Mapping Out Global Health Care Systems
How do socioeconomic conditions affect life expectancy? Do people in countries with nationalized medicine live longer? How does happiness affect one’s lifespan? Does aid provided to developing nations really help in lengthening people’s lives?
These were some of the questions Omar Haque set out to explore as part of his Woodrow Wilson Fellowship project. The senior pre-med student has spent much of the past year studying the effect of economic forces on human life expectancy by traveling throughout England, France, South Africa, and Greece. Later this year, he plans to visit Japan and Singapore.
“I wanted to see if there were socioeconomic reasons why people live longer, so I chose countries that ran the spectrum of the health care system—from European countries with socialized medicine to South Africa, which has a large income disparity,” he says.
Haque says that while it’s long been apparent that people in the richest countries live longer than those in the poorest countries, that’s not due to the amount of money spent on health care. For instance, he notes, life expectancy is higher in Great Britain and France than it is in the United States, even though the U.S. spends the most money on health care in the world.
Being a pre-med student, Haque wanted to visit the countries he was researching in order to observe their health care systems firsthand. As part of his qualitative study, in each country Haque familiarized himself with the economics of health care delivery—how doctors get paid, how medical funds are allocated, and how health insurance practices are carried out—while also interviewing college professors, students, and other locals about their country’s economies and health care systems.
While studying the economics of global health care at Oxford University, Haque found that doctors in the U.K. usually work for a salary, versus the fee-for-service system used in the United States. There are advantages and disadvantages to both systems, Haque notes: long waiting lists to see doctors in Britain, who tend to request far fewer tests than their colleagues in the United States, where physicians get paid according to the number of tests they conduct.
“The theory behind fee-for-service in the U.S. is that you’ll conduct a lot of tests to cover all your bases and the patient will get better. But the problem with that theory is that it doesn’t affect life expectancy,” says Haque, referring to work done under Maria Alva Chiola of Oxford’s Health Economic Research Center, with whom he studied. “More lives are lost because of lack of access to health care than [because of] a test that isn’t conducted,” he says.
Haque also delved into the work of National Geographic writer Dan Buettner, who has identified “Blue Zones” around the world—places that have the greatest life expectancy and where more people reach age 100 than anywhere else. Haque learned that access to expensive medical treatments had little to do with extended life expectancy. Instead, he says, living longer has more to do with family ties, a strong belief in something, living your life with a purpose, and a healthy amount of exercise. “These are not normally things you associate with living long; you associate them with being happy,” he says. “But the two are very closely linked.”

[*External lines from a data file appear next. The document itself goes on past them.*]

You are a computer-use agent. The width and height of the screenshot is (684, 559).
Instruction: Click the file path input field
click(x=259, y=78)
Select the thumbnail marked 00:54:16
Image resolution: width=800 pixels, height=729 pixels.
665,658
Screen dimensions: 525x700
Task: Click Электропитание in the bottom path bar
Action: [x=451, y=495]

When he traveled to South Africa, Haque saw firsthand how violence, a lack of doctors, and high rates of HIV contribute to the country’s average life expectancy of 49.3, according to United Nations data. And he learned that despite years of foreign aid to help combat HIV, the disease is still spreading.
In South Africa, Haque conducted a series of conversations with Ruthira Naraidoo, a professor in the Department of Economics at the University of Pretoria.
Both she and Haque advocate establishing micro-level, community-based health programs where economic and cultural subtleties can be addressed. “We need to leave our desks and gather information on how these places work,” he says. “Only by being there can you learn how to help.”
Haque hopes to earn a medical degree from Hopkins and possibly work for a global health organization, like Doctors Without Borders or the World Health Organization.
“I want to make a difference in people’s lives,” he says. “I want to improve health care in the U.S. and around the world.”